Center For Rural PA: 2nd Studies On Health, Social, Economic Impacts Of Shale Drilling
The Center for Rural Pennsylvania Monday released what it called Wave 2 of its multi-year research into the social and economic impacts of natural gas development in Northcentral and Southwest Pennsylvania.
The primary Wave 2 report summaries the findings of more detailed reports on changes in crime, economic changes, and changes in housing, agriculture, health insurance, health care and health outcomes, transportation and the experience of low-income residents in four Marcellus Shale counties-- Bradford, Lycoming, Washington and Greene.

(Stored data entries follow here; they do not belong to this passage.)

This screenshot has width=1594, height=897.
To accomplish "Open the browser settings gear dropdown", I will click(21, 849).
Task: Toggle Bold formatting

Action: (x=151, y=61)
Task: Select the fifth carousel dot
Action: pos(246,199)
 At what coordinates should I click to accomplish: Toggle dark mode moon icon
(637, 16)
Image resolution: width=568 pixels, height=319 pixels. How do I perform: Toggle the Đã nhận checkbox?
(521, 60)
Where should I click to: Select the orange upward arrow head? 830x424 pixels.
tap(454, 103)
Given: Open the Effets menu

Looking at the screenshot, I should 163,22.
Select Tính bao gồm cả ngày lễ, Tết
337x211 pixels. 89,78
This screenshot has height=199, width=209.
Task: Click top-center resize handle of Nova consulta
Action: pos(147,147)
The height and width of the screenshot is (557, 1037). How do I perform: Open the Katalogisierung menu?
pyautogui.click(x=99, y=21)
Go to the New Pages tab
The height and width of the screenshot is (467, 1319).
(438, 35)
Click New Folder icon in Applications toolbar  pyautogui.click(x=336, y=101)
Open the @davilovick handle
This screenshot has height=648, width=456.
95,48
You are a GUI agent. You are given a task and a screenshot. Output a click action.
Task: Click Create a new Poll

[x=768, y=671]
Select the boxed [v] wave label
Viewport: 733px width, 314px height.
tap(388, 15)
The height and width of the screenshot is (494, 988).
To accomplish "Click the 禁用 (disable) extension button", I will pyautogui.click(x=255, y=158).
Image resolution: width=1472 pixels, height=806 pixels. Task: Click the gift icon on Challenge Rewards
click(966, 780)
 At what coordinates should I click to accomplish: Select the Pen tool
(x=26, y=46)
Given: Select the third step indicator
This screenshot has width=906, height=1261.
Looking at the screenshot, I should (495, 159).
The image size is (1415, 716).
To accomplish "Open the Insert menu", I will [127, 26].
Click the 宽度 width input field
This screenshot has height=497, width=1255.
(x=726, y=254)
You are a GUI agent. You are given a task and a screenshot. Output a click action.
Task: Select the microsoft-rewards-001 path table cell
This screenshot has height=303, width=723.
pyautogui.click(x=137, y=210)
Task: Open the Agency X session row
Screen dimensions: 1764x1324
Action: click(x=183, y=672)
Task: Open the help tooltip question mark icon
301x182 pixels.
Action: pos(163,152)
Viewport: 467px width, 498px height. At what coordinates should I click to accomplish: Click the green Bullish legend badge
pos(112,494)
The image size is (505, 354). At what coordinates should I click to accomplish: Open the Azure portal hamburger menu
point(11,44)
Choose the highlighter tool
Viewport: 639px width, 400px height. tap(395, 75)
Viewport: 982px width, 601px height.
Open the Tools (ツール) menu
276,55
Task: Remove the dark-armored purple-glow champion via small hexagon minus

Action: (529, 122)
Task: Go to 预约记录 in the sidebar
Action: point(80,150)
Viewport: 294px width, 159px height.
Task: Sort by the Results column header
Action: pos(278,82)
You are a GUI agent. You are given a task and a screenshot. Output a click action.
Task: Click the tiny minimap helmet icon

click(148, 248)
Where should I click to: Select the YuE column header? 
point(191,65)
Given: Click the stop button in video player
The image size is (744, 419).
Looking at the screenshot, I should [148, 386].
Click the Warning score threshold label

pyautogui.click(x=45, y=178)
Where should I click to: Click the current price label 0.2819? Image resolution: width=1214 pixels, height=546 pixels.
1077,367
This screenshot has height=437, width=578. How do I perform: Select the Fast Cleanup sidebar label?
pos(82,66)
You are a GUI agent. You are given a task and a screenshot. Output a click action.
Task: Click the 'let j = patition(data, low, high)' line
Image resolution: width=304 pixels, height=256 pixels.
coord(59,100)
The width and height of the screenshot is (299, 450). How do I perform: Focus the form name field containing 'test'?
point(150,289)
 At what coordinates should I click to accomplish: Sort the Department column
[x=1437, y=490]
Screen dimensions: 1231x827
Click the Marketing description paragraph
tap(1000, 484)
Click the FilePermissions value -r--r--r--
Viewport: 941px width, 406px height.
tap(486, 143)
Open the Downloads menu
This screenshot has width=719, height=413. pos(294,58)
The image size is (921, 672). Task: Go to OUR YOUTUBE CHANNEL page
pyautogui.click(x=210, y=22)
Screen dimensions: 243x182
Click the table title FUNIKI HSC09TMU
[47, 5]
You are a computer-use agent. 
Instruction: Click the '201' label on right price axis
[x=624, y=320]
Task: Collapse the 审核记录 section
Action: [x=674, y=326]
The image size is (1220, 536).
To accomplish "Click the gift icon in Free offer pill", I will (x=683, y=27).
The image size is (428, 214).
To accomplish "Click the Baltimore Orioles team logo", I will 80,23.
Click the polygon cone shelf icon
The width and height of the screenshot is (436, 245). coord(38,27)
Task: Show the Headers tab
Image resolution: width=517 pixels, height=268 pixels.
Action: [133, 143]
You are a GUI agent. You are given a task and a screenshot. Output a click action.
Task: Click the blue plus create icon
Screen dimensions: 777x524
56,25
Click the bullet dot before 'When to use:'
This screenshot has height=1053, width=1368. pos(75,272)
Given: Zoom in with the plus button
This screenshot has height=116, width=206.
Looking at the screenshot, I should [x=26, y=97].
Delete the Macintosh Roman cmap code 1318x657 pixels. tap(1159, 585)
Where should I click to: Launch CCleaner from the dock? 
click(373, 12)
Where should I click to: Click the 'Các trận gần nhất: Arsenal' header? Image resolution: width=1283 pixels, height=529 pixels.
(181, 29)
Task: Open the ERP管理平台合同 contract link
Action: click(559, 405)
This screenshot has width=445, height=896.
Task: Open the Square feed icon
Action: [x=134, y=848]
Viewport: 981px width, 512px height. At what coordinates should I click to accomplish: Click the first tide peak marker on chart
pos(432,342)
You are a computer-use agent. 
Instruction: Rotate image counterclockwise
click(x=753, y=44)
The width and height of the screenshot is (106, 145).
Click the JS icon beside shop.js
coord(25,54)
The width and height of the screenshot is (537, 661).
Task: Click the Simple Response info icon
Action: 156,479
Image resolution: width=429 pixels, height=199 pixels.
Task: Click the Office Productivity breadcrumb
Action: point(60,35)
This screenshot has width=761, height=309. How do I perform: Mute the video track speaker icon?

Among the findings in the reports--
-- Overall Health: The report found there were nine statistically significant differences between counties with no wells, counties with some wells and counties with the most wells on health issues--
1. Counties with no wells experienced significantly larger increases than counties with wells in the percentage of adults without health insurance;
2. Counties with no wells experienced significantly larger declines than counties with wells in the percentage of poor children without health insurance;
3. Counties with some wells experienced significantly larger reductions in respiratory hospitalizations and digestive hospitalizations compared to counties with no wells;
4. Counties with no wells experienced significantly larger reductions in length of stay for respiratory hospitalizations compared to counties with wells;
5. Counties with no wells experienced significantly smaller increases than counties with wells in length of stay for hospitalizations caused by injuries, poisonings, and toxic effects of drugs;
6. Counties with the most wells experienced an increase in the percentage of adults reporting fair/poor health while counties with no wells experienced a decline, and the difference is statistically significant;
7. Counties with no wells experienced a larger decline in adult smoking rates than counties with some wells;
8. Counties with some wells experienced a larger increase in chlamydia rates than counties with no wells and counties with the most wells; and
9. Counties with the most wells experienced smaller increases in the gonorrhea rates than counties with no wells.
-- Economics: Although economic impact studies generally find modest positive economic changes associated with development, what those impacts are, where they are, and their magnitude varies widely. Employment and compensation are generally found to have less impact than income generated from leases and royalties. Economic impacts will likely be short-run due to the temporal dynamics of the industry.
-- Agriculture: The number of farms in Bradford County increased substantially between 2002 and 2012, while the number of farmers in the other counties and Pennsylvania in general declined. Average acreage in the four study counties increased, with the exception of Lycoming County. Lycoming and Bradford counties experienced the most dramatic drop in milk cow inventory especially when compared to their neighboring counties and statewide. Moreover, the decline in milk cows increases steadily from no drilling to high drilling counties.
-- Crime: Driving under the influence and disorderly conduct arrest rates are associated with well density, controlling for other factors. Rates of driving under the influence are higher in counties with high levels of well development compared to counties that do not have well development; however, the counties with high levels of development did not experience an increase in DUIs from before to during Marcellus well development that was greater than other counties. Counties with higher Marcellus well density had higher rates of disorderly conduct arrests than counties with little or no well activity.
-- Low-Income Households: Nearly all respondents described the effects of the shale gas industry on the cost and availability of housing and in particular how rising housing costs had contributed to their own residential instability and/or that of others whom they knew. These challenges were coupled with the difficulties in finding employment offering wages that might cover rising housing costs. Respondents described how higher-paid employment opportunities in the industry were not widely available. Respondents also described a mix of community changes above and beyond changes in the housing market, such as perceived increases in crime. Some female respondents described increases in prostitution and either directly or indirectly attributed community change to the gas industry. Low income residents tended to strongly believe that public policy makers had largely ignored or had remained unaware of the negative consequences of shale gas development, especially as it has affected the most vulnerable segments of Pennsylvania communities.
The reports were done for the Center by Kathryn Brasier, Raeven Chandler, Leland Glenna, Arielle Hesse, Timothy Kelsey, Shannon Monnat, Joshua Perchinski, Kai Schafft, and Mark Suchyta at Penn State University.
Copies of the 8 reports are available on the Center for Rural Pennsylvania Reports webpage.